Question

Solve each equation, then verify the solution.
$$\dfrac {2a}{3}=\dfrac {4a}{5}+7$$

Answer

**step1** Understanding the problem

The problem asks us to solve the given equation for the unknown value 'a' and then verify the solution. The equation is presented as:
$$\dfrac {2a}{3}=\dfrac {4a}{5}+7$$
Our goal is to find the specific numerical value of 'a' that makes this equation true.

**step2** Finding a common denominator

To effectively work with the fractions in the equation and simplify it, we need to find a common denominator for all terms involving fractions. The denominators present are 3 and 5. The least common multiple (LCM) of 3 and 5 is found by multiplying them together, since they are prime numbers:
$$3 \times 5 = 15$$
So, 15 is the smallest number that both 3 and 5 can divide into evenly.

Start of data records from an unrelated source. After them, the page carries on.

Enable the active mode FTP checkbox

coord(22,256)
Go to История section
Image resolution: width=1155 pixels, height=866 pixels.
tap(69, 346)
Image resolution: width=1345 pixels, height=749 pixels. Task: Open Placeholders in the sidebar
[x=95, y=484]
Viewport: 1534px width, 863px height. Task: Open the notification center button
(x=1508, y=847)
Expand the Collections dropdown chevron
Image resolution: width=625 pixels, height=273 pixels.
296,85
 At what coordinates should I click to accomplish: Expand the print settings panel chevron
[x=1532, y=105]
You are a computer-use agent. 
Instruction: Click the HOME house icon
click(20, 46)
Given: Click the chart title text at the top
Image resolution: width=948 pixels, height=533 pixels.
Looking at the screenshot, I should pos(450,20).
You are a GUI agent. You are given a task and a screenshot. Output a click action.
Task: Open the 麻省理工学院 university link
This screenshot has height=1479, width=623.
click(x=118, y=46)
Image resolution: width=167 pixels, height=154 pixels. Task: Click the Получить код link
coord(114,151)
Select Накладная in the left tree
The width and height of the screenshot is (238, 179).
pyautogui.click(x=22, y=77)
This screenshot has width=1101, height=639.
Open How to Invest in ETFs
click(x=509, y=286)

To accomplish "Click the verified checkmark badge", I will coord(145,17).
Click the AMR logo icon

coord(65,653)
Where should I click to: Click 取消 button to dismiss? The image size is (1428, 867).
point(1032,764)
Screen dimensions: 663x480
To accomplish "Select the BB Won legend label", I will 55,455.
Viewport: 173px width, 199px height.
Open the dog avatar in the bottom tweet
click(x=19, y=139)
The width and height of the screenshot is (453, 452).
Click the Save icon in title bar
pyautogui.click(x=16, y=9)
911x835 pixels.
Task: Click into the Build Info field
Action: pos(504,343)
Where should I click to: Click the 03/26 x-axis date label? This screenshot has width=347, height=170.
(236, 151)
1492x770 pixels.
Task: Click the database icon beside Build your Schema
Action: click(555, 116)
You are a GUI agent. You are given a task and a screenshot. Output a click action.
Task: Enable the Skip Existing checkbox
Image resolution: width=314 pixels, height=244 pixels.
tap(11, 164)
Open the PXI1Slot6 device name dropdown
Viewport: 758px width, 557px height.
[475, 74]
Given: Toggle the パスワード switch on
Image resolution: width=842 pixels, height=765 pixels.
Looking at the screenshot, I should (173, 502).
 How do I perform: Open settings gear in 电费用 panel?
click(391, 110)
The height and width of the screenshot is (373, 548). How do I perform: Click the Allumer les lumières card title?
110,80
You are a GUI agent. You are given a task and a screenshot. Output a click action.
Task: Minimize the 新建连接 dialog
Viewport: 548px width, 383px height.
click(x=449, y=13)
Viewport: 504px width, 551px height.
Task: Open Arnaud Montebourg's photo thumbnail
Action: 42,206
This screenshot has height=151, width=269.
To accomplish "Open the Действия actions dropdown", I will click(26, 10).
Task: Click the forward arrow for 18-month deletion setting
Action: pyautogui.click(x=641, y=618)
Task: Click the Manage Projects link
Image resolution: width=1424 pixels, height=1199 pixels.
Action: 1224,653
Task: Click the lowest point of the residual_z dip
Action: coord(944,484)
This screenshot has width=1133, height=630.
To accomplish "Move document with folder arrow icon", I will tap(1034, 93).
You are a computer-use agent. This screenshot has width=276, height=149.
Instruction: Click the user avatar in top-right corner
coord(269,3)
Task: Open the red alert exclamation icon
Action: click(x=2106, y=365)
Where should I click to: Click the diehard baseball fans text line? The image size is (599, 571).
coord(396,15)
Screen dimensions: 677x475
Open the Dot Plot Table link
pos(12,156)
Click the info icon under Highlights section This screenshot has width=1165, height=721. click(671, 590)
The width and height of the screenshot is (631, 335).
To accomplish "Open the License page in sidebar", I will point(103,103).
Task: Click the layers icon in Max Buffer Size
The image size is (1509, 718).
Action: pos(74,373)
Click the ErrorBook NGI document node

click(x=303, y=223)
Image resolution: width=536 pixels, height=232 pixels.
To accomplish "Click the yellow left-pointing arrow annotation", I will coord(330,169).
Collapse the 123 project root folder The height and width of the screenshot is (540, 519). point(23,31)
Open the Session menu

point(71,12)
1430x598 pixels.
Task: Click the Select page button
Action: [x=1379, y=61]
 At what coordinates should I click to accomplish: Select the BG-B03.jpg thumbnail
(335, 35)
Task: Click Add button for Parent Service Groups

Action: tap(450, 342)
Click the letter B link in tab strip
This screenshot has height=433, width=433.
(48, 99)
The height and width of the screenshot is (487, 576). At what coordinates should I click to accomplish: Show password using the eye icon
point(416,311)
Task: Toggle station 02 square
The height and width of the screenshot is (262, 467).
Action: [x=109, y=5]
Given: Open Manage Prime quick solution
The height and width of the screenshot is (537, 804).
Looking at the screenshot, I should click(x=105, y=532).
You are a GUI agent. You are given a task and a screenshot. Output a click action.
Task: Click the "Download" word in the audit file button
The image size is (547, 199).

**step3** Clearing the denominators by multiplication

To eliminate the denominators from the equation, we multiply every single term on both sides of the equation by the common denominator, which is 15.
The original equation is:
$$\dfrac {2a}{3}=\dfrac {4a}{5}+7$$
Multiplying each term by 15:
$$15 \times \dfrac{2a}{3} = 15 \times \dfrac{4a}{5} + 15 \times 7$$

**step4** Simplifying the terms in the equation

Now, we simplify each term after multiplication:
For the first term on the left side:
$$15 \times \dfrac{2a}{3} = (15 \div 3) \times 2a = 5 \times 2a = 10a$$
For the first term on the right side:
$$15 \times \dfrac{4a}{5} = (15 \div 5) \times 4a = 3 \times 4a = 12a$$
For the second term on the right side:
$$15 \times 7 = 105$$
Substituting these simplified terms back into the equation, we get a new equation without fractions:
$$10a = 12a + 105$$

**step5** Collecting terms with the variable 'a'

To solve for 'a', we need to gather all terms that contain 'a' on one side of the equation and all constant terms on the other side.
We can do this by subtracting $$12a$$ from both sides of the equation:
$$10a - 12a = 12a + 105 - 12a$$
Performing the subtraction, we simplify the equation to:
$$-2a = 105$$

**step6** Solving for the value of 'a'

Now that we have $$-2a = 105$$, we can find the value of 'a' by dividing both sides of the equation by -2:
$$\dfrac{-2a}{-2} = \dfrac{105}{-2}$$
This gives us the solution for 'a':
$$a = -\dfrac{105}{2}$$
This can also be expressed as a decimal:
$$a = -52.5$$

**step7** Verifying the solution - Left Hand Side

To verify our solution, we substitute the calculated value of 'a' back into the original equation. First, we evaluate the Left Hand Side (LHS) of the equation:
$$LHS = \dfrac{2a}{3}$$
Substitute $$a = -\dfrac{105}{2}$$ into the LHS:
$$LHS = \dfrac{2 \times (-\frac{105}{2})}{3}$$
Multiply the terms in the numerator:
$$LHS = \dfrac{-105}{3}$$
Perform the division:
$$LHS = -35$$

**step8** Verifying the solution - Right Hand Side

Next, we evaluate the Right Hand Side (RHS) of the original equation using the same value of 'a':
$$RHS = \dfrac{4a}{5} + 7$$
Substitute $$a = -\dfrac{105}{2}$$ into the RHS:
$$RHS = \dfrac{4 \times (-\frac{105}{2})}{5} + 7$$
Multiply the terms in the numerator of the fraction: $$4 \times (-\frac{105}{2}) = 2 \times (-105) = -210$$
So the expression becomes:
$$RHS = \dfrac{-210}{5} + 7$$
Perform the division in the fraction:
$$RHS = -42 + 7$$
Perform the addition:
$$RHS = -35$$

**step9** Conclusion of verification

After evaluating both sides of the original equation with $$a = -\dfrac{105}{2}$$, we found that the Left Hand Side ($$-35$$) is equal to the Right Hand Side ($$-35$$).
Since $$LHS = RHS$$, our calculated solution for 'a' is correct.
$$a = -\dfrac{105}{2}$$ or $$a = -52.5$$